The European Parliament adopted similar resolutions in 2016, 2017, 2018 and 2020.

“Parliament strongly condemns the thousands of extra-judicial killings and other serious human rights violations related to President Rodrigo Duterte’s ‘war on drugs’ in the Philippines. It also condemns all intimidation and violence against those seeking to expose allegations of such abuses in the country, such as human rights activists, journalists and critics,” according to the resolution.

The resolution also urged the Philippine government to amend the controversial Anti-Terrorism Act and its implementing rules and regulations while asking the country to conduct “impartial, transparent, independent and meaningful investigations” into all extra-judicial killings and enforced disappearance of activists and into alleged violations of international human rights and humanitarian law.

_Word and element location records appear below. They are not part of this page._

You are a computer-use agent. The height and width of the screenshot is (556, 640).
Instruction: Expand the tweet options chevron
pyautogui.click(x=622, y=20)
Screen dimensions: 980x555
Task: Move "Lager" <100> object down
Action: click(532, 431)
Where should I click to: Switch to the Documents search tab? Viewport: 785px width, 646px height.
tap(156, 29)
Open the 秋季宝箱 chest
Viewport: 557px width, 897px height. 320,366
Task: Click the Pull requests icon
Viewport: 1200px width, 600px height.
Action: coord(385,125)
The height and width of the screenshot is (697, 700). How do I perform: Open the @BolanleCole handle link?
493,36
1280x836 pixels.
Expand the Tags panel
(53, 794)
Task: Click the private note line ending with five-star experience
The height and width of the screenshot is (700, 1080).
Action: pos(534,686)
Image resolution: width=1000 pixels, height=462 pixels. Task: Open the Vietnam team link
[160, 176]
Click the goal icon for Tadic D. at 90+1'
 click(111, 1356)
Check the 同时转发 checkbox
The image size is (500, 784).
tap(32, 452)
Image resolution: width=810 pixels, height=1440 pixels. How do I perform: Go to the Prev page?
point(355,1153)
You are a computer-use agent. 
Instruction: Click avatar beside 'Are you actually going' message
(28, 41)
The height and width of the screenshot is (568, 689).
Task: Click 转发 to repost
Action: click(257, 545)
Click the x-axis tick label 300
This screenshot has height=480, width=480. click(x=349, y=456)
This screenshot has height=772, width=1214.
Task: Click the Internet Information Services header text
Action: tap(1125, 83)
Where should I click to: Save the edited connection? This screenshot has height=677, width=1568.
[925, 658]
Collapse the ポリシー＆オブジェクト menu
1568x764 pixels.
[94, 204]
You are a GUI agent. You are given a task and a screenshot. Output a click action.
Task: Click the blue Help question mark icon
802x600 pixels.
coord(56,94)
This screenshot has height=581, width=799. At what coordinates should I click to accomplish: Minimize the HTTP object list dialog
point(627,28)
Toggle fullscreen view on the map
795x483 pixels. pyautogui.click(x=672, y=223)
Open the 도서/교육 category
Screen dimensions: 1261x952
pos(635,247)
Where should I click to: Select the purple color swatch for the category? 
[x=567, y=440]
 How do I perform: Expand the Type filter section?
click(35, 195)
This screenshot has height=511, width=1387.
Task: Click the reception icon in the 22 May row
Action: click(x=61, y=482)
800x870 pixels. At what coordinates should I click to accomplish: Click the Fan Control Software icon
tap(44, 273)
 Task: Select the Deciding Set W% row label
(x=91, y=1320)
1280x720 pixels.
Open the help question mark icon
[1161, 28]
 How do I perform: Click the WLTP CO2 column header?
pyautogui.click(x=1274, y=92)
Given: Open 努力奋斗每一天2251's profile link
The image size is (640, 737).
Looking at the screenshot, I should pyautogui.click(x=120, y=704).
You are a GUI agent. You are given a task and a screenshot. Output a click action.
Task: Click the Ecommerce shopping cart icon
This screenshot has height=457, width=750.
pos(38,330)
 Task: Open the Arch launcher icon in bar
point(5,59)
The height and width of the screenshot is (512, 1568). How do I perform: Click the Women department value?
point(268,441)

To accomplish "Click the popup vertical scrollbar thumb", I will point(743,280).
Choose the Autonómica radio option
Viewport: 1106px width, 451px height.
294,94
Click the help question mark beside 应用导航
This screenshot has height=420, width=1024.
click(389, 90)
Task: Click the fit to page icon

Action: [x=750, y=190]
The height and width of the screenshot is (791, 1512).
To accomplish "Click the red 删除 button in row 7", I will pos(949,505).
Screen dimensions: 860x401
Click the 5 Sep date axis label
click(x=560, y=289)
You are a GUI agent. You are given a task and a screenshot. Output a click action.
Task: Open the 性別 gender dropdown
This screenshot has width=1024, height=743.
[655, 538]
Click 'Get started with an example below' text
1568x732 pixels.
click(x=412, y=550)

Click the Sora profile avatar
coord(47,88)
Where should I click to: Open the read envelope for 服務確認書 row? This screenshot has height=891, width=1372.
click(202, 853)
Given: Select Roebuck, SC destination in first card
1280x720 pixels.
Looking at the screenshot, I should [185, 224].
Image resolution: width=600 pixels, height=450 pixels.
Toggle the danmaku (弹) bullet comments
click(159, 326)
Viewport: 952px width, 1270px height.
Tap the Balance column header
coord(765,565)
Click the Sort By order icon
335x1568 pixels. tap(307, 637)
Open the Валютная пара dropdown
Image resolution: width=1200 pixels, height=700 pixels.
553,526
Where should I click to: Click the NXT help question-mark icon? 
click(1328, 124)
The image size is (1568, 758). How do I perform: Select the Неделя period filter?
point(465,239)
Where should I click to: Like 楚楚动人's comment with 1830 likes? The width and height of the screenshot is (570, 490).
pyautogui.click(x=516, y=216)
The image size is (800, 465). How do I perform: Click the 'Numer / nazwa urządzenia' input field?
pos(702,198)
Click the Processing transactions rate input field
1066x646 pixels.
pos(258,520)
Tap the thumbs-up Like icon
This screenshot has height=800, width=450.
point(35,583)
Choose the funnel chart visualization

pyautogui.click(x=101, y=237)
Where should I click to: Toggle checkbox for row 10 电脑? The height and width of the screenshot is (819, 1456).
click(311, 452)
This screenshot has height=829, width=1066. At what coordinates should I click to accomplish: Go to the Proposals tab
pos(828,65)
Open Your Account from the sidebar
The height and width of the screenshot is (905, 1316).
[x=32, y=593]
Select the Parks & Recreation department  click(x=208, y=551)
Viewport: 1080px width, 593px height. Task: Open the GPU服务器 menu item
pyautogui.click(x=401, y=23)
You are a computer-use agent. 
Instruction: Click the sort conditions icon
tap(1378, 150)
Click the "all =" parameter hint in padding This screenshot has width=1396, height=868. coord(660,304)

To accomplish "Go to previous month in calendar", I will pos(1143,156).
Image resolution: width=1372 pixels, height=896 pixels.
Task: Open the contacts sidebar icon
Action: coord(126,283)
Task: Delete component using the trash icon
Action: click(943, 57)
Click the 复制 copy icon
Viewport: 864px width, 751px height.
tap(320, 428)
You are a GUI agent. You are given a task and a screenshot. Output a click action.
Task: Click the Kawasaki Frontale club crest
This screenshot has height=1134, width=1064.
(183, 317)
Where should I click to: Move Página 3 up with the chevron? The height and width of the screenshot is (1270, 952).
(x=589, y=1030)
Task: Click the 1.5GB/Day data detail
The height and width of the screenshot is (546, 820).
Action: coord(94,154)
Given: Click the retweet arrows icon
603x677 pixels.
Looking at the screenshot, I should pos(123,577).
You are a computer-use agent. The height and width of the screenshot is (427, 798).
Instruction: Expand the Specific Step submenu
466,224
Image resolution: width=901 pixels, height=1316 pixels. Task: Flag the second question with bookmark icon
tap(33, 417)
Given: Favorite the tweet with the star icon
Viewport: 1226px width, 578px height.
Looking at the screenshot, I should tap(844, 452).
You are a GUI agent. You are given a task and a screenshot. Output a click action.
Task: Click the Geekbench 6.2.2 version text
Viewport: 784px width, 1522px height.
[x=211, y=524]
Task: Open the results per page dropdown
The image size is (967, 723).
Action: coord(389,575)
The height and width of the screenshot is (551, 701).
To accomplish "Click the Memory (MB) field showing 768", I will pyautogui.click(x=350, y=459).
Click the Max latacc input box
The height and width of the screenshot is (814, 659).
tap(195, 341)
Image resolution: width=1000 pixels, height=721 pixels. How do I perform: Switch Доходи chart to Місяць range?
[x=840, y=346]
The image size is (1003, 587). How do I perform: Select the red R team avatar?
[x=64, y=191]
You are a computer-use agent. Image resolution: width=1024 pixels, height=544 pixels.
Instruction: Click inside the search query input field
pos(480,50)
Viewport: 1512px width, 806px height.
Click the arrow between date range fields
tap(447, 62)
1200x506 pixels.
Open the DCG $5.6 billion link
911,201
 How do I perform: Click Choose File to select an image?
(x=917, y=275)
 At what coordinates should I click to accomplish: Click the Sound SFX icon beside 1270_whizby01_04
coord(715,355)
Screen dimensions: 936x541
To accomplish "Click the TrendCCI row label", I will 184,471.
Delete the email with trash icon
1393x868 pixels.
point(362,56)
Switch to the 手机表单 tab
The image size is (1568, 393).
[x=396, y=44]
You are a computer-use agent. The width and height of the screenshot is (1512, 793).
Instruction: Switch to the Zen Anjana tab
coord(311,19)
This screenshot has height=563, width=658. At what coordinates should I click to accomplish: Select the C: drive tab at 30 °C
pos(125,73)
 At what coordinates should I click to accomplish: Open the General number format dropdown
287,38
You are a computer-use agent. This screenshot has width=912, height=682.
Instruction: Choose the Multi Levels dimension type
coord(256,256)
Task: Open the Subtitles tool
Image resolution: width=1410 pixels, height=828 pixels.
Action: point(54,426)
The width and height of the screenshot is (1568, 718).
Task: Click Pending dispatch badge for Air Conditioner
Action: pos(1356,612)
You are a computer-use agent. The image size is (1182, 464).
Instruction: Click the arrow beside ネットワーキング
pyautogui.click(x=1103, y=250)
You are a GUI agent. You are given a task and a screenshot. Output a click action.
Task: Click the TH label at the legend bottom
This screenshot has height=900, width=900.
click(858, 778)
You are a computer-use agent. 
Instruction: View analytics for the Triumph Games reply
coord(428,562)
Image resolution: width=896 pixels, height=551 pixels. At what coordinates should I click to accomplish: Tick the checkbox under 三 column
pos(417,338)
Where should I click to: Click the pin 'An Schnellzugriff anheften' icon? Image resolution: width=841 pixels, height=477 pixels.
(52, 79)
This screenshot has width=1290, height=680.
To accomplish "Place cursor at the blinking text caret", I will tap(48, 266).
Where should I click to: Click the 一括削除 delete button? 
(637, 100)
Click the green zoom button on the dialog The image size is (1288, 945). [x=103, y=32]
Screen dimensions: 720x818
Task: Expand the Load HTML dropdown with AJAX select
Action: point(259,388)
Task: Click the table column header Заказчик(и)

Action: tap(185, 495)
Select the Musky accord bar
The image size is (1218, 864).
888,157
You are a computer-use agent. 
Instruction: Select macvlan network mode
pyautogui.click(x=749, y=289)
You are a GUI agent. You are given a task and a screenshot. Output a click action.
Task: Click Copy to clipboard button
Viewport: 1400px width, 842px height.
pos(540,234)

“In this regard, (the European Parliament) calls for the abolition of the National Task Force to End Local Communist Armed Conflict (NTF-ELCAC) in charge of carrying out red-tagging,” the resolution read.

Trade sanctions

In a report by The Philippine Star, European Parliament Vice-president Heidi Hautala said the Philippines has been enjoying tariff preference under the Generalized Scheme of Preferences Plus (GSP+) since 2014.

“The current GSP+ scheme is up for review, with the current arrangement coming to its end in 2023. Now the EU must see a steep positive curve in the Philippine human rights situation to be able to accept its possible reapplication to the scheme by 2024,” Hautala said.

The Philippines, according to a report by Rappler, should adhere to 27 international conventions on human and labor rights, the environment, and good governance to continue getting GSP+ special incentives and zero tariffs on 6,200 products ranging from fruits, animal and vegetable fat, textile, footwear, vehicle parts, and metals.

In 2020, 26 percent of the total Philippine exports to the EU enjoyed preferential treatment under the GSP+ scheme,” the report noted, with the EU accounting for the Philippines’ almost nine percent total trade in 2019 as the former fourth-largest trading partner.

PH compliant on human rights obligations — Trade Secretary

In another report by ONE News, Department of Trade and Industry (DTI) Sec. Ramon Lopez told reporters on a Viber message on February 19, that the Philippines is compliant with international conventions on human rights.

Lopez also chastised the EU Parliament for urging the country to take action on rights abuses lest it wants to suffer trade sanctions.

“It seems that some of their parliament members are misinformed. The allegations are not new, and are still unfounded. The government has always responded and been giving them the facts accordingly, and it has always facilitated the EU regular monitoring missions,” Lopez said.

The DFA, on the other hand, insisted that the allegations raised by the EU Parliament are being addressed by the landmark United Nations Joint Programme (UNJP) for Human Rights, which it said is “framed precisely to address the issues but still respectful of the legal and accountable mechanisms that are already set in place in the country.”

“Substantive, credible and forward-looking, the UNJP seeks to strengthen the Philippines’ compliance with international human rights obligations, fortify the human rights dimension in law enforcement and investigative work, and enhance the capacity of national institutions and actors to promote and protect human rights while keeping the public safe: the paramount obligation of a state and the justification for the expense of maintaining one,” the statement read.

The Department of Justice (DOJ), for its part, has the Administrative Order 35 Task Force “investigating reports of violation of human rights and humanitarian law while holding accountable humanitarian law violations by terror groups known to recruit minors and use prohibited weapons, such as anti-personnel mines.”

“We therefore strongly advise EU Parliament Vice-president Heidi Hautala, to prove her information, specifically with the EU Delegation to the Philippines, before she demands anything from the Philippines. Her disrespectful language disregards these ongoing efforts of the Philippines and the United Nations, and the mechanisms and processes that inform their joint efforts to advance human rights,” according to the DFA.